I was admonished for yelling “what the fuck?!” when this scene occurred. While I may be looking through a glass darkly at it, I believe that there is enough dropping of the ball by Favreau & co. throughout the movie to let Stevens’s reading hold up. There is so much potential for making ambiguous the confluence of modern warfare and global capitalism within Iron Man that it is hard to forgive Favreau's simplistic renderings of Stark’s moral dilemmas.
I haven’t even focused my attention on the moronic metal-lite score, or the shockingly stupid dialogue uttered by Stark and Potts during the climactic battle, or the cheeky ending that leaves us wanting more. Favreau and his screenwriters do leave us wanting more; it’s just not the “more” that they think. My friend Noah—along with A.O. Scott—argued that the movie set out to fulfill the formula of the big action-superhero movie, and for him, it did that. Iron Man met his agenda, and I wish it had met mine.

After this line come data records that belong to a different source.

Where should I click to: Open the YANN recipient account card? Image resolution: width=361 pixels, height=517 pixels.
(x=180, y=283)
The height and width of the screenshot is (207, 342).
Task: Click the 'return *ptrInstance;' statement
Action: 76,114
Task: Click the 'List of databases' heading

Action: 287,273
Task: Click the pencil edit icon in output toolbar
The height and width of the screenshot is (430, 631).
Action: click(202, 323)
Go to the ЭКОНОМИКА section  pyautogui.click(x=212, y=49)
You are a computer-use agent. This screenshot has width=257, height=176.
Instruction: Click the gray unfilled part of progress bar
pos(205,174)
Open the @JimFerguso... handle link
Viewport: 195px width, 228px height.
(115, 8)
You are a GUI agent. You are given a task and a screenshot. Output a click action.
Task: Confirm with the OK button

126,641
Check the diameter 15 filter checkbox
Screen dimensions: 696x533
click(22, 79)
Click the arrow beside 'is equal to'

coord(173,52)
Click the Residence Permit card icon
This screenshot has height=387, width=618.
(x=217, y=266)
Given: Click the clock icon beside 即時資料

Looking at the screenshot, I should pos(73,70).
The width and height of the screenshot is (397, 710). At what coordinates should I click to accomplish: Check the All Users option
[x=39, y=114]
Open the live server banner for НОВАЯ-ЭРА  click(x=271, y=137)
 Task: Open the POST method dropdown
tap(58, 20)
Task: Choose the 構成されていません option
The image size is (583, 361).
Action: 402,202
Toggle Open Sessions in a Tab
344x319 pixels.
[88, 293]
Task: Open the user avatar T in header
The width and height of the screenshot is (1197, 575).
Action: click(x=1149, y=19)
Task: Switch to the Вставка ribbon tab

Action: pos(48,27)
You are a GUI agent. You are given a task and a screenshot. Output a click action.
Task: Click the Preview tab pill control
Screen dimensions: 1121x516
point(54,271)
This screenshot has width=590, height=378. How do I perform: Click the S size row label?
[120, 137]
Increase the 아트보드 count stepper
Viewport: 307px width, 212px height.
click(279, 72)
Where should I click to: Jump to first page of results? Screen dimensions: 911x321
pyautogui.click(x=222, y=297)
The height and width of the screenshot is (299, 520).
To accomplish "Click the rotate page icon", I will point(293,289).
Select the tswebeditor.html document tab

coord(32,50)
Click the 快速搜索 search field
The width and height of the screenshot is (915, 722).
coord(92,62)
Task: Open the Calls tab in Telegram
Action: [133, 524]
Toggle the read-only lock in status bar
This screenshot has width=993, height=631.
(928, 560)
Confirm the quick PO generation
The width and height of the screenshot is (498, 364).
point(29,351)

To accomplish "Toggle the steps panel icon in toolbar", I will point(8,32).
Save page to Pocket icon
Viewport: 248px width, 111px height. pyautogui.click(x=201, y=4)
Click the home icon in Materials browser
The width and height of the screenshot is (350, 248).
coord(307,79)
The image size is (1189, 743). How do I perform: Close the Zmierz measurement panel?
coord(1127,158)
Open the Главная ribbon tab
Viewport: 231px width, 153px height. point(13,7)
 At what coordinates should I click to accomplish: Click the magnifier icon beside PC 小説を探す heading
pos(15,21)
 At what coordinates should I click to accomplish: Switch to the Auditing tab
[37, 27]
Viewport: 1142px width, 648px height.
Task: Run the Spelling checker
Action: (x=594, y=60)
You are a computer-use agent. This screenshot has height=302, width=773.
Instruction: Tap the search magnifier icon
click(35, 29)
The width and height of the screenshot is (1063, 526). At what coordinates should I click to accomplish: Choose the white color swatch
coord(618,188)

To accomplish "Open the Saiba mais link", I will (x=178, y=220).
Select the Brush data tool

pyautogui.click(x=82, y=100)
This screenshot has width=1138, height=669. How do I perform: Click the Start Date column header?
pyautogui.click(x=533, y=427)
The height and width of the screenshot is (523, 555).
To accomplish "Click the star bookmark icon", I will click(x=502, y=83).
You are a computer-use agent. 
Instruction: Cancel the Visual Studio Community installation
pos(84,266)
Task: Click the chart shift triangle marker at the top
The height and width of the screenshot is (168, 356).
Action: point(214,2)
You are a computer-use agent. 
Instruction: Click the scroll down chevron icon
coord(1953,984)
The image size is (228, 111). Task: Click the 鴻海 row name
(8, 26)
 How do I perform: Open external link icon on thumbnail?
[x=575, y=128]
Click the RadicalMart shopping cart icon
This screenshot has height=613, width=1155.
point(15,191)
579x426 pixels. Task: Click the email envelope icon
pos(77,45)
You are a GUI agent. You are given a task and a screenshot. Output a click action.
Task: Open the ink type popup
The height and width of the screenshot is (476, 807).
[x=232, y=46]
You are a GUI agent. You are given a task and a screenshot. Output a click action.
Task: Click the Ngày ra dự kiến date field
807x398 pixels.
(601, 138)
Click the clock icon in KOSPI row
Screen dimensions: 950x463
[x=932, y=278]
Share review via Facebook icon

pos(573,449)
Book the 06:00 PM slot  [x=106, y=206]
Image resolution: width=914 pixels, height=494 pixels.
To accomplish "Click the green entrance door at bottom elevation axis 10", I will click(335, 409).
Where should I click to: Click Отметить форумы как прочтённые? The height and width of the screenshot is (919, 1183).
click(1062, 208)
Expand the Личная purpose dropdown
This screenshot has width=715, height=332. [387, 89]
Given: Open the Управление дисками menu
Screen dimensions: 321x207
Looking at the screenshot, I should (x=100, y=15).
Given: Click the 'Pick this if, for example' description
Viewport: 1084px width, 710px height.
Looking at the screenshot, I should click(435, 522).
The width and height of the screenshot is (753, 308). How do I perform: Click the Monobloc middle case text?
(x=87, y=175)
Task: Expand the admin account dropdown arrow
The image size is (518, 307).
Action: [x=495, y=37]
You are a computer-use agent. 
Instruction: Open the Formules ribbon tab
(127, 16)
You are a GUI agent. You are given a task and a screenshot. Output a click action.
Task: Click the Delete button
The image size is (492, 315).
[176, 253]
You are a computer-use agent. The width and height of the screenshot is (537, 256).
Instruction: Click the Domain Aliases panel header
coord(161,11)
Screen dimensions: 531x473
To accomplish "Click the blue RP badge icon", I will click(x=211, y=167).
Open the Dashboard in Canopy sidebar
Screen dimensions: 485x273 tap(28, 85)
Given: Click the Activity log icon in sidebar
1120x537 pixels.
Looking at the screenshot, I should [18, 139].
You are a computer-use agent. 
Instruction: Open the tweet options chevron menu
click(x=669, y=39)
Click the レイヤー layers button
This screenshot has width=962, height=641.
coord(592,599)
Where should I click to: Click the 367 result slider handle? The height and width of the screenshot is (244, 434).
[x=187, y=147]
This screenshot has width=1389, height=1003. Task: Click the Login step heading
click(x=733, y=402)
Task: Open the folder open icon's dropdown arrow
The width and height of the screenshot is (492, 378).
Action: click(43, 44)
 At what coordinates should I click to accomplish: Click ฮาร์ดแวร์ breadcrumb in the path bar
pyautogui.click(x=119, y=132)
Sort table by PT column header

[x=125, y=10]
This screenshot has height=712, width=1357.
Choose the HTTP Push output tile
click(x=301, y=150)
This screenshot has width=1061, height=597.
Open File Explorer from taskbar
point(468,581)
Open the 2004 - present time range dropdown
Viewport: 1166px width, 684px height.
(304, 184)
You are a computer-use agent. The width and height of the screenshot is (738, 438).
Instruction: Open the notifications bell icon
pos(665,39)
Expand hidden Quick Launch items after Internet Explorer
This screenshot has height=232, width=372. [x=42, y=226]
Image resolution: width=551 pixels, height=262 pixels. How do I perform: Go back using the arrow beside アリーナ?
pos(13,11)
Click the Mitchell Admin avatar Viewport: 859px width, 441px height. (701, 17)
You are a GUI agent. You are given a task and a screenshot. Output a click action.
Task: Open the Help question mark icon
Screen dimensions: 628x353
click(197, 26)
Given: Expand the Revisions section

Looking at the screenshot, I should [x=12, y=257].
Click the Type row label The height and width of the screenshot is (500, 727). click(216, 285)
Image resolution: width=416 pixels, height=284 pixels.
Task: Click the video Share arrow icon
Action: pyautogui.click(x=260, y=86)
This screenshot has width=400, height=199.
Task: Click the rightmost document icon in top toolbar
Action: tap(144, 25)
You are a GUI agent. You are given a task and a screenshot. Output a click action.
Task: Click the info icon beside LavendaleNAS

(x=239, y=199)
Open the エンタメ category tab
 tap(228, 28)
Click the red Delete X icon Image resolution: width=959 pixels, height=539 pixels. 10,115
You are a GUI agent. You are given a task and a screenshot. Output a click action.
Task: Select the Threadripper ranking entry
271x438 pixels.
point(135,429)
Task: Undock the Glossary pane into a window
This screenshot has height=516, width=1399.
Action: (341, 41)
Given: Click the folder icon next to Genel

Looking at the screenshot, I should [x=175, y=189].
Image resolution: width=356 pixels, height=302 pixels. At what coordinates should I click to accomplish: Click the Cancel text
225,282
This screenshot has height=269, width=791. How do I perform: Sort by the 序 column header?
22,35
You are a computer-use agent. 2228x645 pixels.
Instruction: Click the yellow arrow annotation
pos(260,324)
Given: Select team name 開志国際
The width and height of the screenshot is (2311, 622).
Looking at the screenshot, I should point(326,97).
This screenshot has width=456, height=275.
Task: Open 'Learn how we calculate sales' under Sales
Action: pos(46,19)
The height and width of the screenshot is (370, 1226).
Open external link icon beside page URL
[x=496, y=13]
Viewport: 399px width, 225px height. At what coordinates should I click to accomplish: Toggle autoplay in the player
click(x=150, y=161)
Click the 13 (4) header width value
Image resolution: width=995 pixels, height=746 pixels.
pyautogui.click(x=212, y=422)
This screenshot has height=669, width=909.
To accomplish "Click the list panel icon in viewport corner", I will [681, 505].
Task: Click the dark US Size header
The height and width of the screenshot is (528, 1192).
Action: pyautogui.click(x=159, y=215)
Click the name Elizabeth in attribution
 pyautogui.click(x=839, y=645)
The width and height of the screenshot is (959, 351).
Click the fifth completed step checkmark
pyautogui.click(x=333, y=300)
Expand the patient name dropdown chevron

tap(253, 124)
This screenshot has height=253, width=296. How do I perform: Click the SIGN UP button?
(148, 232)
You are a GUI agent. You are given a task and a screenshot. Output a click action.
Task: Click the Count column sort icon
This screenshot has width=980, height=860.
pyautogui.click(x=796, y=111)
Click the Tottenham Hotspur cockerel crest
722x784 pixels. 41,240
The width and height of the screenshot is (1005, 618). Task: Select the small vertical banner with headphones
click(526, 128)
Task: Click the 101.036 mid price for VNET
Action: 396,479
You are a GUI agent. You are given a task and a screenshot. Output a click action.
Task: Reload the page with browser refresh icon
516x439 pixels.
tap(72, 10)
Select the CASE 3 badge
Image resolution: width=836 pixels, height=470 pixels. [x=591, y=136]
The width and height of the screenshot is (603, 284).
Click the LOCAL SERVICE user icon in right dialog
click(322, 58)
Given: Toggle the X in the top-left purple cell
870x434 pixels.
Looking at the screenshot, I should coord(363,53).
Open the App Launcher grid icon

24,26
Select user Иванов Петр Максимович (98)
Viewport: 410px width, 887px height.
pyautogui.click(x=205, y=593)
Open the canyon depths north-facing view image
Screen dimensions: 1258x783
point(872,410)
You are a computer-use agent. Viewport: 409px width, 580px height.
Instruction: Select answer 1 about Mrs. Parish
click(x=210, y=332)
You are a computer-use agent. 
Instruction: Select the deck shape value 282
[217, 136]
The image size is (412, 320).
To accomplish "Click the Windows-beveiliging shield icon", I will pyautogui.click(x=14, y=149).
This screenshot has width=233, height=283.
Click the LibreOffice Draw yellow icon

EPILOGUE: When I first saw the trailer for Iron Man, the primary musical piece used was one of the greatest shit-kicking, foot-stomping songs of all time: “Iron Man,” by Black Sabbath. This song’s concluding instrumental passages find their way into the beginning of the closing credits, but I thought to myself how fascinating it might have been if Favreau had woven the song throughout the film, like Robert Altman does with the central theme of The Long Goodbye. Brilliant covers by the Bad Plus, Sir Mix-a-Lot, The Cardigans, and The Replacements are ready for service, perhaps on Stark’s car radio, or the gentle muzak of an elevator shaft . . . shit, there goes my damn agenda gettin’ in the way again.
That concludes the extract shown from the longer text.